I admit it: Recent events have driven me back to reading A.A. Milne. (After all, he was the one who coined the term (Sustaining Books.) But I’m not clear back to reading “Winnie-the-Pooh,” yet, anyway. Since I love detective stories, I’ve turned to the one Milne wrote, “The Red House Mystery.” (My copy is a Dover Publications reprint from 1998, listed as “an unabridged republication of the work first published in 1922 by E.P. Dutton & Company.”)
The book is a mere 156 pages long — a good evening at home or a bad bus ride or two will get you the whole story. Unlike so many other problems in this world, it will even get you a tidy solution — which may be what keeps bringing me back to detective stories in general. (Watch this space for further analysis.)
For those who may never have read Milne, but only heard him, I should let you know that the Initial Capitals in my headline here are not a style change, just a quick tip of my editing cap to Pooh Bear, whose stories Milne filled with Capitals for Important Words. You won’t need to keep up that style at “The Red House,” but the voice is still recognizably, humorously Milne’s.
For example, in Chapter II, “Mr. Gillingham Gets Out at the Wrong Station,” we meet Antony Gillingham, a prominent character. Here’s how he is introduced to us, after a slight reference to what else we know is happening:
“An attractive gentleman by the name of Antony Gillingham was handing up his ticket at Woodham station and asking the way to the village. Having received directions, he left his bag with the station-master and walked off leisurely. He is an important person to this story, so that it is as well we should know something about him before letting him loose in it. Let us stop him at the top of the hill on some excuse, and have a good look at him.

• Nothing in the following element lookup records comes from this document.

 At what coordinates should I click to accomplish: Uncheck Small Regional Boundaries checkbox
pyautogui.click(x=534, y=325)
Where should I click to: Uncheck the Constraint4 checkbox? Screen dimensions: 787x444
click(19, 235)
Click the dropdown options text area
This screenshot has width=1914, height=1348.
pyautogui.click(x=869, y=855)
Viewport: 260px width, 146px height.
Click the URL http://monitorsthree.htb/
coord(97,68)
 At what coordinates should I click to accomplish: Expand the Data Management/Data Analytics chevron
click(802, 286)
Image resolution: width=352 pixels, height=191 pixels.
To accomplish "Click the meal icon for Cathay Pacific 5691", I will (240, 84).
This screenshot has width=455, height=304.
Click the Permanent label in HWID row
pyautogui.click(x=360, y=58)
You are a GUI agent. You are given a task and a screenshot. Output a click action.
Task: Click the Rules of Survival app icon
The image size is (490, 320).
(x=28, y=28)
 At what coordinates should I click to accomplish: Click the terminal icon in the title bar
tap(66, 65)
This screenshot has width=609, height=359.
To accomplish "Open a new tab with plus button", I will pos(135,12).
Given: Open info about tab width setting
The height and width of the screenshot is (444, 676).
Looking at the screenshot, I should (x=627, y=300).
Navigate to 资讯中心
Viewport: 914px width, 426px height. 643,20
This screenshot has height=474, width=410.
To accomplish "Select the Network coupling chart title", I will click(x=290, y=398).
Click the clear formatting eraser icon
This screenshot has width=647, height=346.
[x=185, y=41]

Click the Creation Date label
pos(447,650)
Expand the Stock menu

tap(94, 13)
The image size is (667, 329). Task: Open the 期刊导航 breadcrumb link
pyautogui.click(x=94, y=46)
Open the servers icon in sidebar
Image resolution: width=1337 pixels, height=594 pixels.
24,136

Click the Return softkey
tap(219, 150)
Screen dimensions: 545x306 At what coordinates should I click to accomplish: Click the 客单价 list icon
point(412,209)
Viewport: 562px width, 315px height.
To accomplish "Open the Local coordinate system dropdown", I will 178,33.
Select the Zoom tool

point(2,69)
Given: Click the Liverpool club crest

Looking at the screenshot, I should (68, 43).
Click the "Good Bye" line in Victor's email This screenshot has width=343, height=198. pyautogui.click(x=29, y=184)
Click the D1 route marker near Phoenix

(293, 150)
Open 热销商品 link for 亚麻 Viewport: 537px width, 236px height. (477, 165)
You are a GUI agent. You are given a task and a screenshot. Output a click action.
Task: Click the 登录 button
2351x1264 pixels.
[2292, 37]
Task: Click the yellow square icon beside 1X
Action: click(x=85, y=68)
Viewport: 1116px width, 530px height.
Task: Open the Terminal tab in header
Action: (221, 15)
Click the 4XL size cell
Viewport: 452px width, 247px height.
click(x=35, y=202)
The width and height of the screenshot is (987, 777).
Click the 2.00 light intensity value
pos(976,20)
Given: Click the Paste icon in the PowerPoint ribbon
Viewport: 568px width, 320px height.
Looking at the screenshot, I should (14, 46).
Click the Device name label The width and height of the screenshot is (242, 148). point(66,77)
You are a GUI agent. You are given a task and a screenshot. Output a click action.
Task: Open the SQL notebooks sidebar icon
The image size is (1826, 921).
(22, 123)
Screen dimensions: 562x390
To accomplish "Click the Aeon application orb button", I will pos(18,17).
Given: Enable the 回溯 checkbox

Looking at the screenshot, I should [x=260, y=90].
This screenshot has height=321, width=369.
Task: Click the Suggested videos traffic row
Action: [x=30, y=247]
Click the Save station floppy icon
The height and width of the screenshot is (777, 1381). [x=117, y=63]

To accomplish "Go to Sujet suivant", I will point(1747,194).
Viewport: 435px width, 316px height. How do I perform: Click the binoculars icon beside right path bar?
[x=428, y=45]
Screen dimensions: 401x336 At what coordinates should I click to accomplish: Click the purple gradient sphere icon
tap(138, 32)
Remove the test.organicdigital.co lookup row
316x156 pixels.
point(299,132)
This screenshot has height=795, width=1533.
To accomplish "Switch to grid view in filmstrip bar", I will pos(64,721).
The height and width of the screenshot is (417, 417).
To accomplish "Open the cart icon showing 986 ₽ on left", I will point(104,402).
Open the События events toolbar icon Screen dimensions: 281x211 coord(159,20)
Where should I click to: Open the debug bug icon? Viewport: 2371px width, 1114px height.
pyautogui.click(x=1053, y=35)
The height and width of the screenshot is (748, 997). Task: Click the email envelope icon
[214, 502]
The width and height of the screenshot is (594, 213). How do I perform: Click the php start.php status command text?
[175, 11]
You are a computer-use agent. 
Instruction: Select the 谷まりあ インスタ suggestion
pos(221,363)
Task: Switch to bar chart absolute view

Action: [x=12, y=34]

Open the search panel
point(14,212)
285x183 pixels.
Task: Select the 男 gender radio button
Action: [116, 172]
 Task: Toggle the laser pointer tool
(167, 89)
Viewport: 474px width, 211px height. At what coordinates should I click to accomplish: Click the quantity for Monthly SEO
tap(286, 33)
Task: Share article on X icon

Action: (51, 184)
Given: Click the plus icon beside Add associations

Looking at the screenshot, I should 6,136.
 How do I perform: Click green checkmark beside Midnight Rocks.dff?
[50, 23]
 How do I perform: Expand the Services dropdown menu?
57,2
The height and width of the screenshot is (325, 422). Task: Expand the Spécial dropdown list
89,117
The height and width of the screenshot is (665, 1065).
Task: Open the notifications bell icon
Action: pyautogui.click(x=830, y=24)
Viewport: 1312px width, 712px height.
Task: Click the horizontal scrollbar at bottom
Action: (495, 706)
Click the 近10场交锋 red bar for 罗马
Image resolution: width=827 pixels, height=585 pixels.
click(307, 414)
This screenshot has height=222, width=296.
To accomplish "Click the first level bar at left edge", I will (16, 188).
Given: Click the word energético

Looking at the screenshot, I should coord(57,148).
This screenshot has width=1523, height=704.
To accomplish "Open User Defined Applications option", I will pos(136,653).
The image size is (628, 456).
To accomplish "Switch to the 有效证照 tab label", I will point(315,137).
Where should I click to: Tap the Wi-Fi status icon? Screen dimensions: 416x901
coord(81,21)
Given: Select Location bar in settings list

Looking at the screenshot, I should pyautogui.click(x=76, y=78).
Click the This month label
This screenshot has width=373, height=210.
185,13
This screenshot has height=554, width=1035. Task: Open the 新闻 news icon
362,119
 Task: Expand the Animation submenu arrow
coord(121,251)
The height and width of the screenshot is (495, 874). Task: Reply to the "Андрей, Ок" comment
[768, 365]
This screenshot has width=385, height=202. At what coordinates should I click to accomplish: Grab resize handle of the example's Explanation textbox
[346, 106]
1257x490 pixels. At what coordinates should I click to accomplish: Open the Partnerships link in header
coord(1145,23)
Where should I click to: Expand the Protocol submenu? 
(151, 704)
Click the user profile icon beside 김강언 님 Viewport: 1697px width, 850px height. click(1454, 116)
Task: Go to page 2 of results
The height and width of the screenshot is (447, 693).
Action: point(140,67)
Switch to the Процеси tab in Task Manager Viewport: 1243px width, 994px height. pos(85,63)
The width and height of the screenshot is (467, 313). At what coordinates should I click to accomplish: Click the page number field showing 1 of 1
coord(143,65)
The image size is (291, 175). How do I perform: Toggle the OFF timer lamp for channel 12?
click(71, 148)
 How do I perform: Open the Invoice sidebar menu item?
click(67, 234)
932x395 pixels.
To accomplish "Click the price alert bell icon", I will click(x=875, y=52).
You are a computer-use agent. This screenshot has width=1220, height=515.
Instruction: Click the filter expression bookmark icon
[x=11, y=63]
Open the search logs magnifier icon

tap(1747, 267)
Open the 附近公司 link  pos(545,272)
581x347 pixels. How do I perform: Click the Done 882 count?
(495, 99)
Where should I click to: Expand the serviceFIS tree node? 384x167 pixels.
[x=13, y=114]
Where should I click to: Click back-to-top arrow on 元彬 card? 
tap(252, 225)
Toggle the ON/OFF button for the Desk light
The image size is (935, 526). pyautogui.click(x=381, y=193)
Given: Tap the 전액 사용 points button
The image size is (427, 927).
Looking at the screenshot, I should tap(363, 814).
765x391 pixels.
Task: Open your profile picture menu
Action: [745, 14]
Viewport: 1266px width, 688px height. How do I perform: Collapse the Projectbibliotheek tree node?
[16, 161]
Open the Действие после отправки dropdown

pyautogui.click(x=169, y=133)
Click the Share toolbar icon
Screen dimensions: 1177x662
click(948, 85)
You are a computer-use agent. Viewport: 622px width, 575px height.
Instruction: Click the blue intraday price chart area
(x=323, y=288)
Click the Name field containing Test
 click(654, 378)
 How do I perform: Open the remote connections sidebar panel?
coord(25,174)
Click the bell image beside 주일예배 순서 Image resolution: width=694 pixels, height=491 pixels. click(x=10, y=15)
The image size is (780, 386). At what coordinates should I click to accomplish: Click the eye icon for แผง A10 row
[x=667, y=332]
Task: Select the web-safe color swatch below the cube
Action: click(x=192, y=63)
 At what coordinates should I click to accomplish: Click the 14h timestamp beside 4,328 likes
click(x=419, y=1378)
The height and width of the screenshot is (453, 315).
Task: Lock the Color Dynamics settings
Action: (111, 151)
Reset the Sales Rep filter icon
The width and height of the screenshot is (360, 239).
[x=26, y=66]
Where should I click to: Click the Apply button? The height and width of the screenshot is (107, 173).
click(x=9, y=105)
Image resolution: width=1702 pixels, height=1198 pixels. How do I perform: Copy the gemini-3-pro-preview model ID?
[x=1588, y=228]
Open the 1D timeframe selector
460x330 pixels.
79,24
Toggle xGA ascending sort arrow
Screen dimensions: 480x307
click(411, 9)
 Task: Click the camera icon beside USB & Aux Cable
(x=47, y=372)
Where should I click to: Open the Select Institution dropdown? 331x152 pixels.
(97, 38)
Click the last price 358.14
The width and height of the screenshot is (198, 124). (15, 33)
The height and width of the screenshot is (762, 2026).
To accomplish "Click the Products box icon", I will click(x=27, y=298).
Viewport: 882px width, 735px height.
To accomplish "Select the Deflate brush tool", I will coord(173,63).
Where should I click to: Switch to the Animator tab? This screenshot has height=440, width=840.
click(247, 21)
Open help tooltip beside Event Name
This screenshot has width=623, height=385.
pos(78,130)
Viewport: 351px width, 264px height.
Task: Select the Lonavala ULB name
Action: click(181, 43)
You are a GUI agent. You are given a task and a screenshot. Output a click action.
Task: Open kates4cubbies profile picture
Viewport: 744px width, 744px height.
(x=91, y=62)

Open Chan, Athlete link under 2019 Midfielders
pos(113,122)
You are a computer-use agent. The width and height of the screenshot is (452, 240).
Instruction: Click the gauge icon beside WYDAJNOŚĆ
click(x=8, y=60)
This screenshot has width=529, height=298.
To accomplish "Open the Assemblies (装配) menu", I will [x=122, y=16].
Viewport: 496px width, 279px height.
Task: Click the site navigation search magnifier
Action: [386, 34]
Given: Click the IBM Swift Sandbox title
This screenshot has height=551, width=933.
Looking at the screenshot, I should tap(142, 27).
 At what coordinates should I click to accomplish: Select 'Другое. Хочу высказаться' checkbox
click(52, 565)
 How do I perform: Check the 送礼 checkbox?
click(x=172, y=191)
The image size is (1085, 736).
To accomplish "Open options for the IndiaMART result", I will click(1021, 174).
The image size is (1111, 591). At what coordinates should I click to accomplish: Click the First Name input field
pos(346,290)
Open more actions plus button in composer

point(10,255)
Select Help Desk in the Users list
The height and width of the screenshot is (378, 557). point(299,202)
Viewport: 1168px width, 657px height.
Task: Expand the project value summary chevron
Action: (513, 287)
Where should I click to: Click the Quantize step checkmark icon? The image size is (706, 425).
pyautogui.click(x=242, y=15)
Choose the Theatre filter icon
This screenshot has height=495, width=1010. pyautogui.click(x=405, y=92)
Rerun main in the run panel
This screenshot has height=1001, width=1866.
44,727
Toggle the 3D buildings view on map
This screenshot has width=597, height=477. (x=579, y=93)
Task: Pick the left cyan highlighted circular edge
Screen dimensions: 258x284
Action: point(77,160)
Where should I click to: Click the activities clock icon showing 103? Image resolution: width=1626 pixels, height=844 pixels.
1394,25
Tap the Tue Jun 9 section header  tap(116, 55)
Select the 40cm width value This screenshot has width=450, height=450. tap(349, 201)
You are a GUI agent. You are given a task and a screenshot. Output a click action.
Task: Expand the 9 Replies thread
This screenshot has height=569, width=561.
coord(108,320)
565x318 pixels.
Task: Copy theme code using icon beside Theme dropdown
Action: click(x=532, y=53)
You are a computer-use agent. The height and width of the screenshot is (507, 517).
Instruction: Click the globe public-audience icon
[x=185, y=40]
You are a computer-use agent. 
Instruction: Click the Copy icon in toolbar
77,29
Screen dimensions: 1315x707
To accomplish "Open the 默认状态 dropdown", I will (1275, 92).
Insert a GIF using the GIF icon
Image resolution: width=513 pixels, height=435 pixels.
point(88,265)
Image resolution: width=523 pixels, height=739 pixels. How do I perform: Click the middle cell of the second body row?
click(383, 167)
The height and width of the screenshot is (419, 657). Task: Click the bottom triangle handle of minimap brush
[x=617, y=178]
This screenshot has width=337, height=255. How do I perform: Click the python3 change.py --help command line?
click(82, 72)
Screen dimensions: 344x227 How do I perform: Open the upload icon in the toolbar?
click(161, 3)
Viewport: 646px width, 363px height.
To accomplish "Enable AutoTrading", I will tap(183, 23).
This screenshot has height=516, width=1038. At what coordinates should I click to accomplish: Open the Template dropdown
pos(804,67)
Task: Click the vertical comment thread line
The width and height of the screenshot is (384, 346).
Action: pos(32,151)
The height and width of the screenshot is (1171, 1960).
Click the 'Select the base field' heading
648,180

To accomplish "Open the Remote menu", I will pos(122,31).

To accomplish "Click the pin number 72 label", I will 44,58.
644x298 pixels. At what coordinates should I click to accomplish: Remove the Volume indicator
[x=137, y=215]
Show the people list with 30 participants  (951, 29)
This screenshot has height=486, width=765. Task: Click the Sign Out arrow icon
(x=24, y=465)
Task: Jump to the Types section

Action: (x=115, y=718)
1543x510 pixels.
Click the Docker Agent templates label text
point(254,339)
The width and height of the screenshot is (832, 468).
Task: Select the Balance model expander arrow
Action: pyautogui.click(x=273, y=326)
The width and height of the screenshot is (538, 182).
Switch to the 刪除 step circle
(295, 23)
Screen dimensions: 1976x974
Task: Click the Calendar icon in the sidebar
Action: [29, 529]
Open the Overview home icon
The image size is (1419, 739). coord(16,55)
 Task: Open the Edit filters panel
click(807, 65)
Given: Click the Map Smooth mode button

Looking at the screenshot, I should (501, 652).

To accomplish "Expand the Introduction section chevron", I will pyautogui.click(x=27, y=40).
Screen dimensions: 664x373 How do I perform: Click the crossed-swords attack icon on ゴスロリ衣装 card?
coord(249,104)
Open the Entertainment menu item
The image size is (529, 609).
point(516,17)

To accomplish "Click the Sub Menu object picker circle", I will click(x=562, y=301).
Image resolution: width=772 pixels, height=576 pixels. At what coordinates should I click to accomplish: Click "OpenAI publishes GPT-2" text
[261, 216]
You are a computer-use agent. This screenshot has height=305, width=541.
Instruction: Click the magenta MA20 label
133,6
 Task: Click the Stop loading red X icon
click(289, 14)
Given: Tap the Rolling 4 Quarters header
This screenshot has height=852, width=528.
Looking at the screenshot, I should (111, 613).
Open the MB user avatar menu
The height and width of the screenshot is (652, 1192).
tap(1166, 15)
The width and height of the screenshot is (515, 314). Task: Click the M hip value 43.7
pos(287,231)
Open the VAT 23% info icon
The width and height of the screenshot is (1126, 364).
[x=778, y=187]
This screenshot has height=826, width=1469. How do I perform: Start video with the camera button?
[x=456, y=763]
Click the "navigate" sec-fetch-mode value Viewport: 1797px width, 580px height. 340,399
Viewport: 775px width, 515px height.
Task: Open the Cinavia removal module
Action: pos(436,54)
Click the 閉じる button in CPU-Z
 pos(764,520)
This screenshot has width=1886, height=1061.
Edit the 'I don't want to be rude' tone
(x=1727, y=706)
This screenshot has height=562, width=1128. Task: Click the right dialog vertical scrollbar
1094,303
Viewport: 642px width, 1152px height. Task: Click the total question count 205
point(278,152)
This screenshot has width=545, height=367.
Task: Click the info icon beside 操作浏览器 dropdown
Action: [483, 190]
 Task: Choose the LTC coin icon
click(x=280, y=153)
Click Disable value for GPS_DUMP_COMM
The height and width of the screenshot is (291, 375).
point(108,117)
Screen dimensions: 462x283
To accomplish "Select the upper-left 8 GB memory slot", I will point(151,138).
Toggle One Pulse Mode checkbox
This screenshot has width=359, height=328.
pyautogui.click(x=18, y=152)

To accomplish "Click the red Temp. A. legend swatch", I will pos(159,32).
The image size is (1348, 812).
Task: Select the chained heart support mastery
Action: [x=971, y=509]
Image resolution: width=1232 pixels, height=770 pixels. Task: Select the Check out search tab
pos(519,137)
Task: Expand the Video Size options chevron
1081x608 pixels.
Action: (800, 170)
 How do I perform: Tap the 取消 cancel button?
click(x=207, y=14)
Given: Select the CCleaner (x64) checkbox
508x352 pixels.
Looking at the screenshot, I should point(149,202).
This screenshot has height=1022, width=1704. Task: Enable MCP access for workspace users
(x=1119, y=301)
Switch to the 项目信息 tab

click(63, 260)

“The first thing we realize is that he is doing more of the looking than we are. Above a clean-cut, clean-shaven face, of the type usually associated with the Navy, he carries a pair of grey eyes which seem to be absorbing every detail of our person.”
Gillingham does turn out to be important, but the main detective is his friend Bill Beverly. A comment in Douglas G. Greene’s introduction to my copy notes that Milne biographer Thomas Burnett Swann “has suggested — seriously, I think — in ‘A.A. Milne’ (1971) that Bill Beverly resembles Pooh himself.”
Seriously? That got my attention, of course. (Wink.)
But for 1922 readers, there were more famous and popular human characters to imitate — so Beverly and Gillingham set about solving the story’s case by imitating Sherlock Holmes and Dr. John Watson, respectively:
“Antony smoked thoughtfully for a little. Then he took his pipe out of his mouth and turned to his friend.
” ‘Are you prepared to be the complete Watson?’ he asked.
” ‘Do-you-follow-me-Watson; that one. Are you prepared to have quite obvious things explained to you, to ask futile questions, to give me chances of scoring off you, to make brilliant discoveries of your own two or three days after I have made them myself? Because it all helps.’
” ‘My dear Tony,’ said Bill delightedly, ‘need you ask?’ “
So Bill becomes Watson to Tony’s Holmes, and the game’s afoot. The problem is not a gory one; the story is the game (as it’s referred to) of solving the case. If you’re looking for something to sustain you amid the world’s present condition, and to assure you that language and logic can help, you need look no further than “The Red House Mystery.”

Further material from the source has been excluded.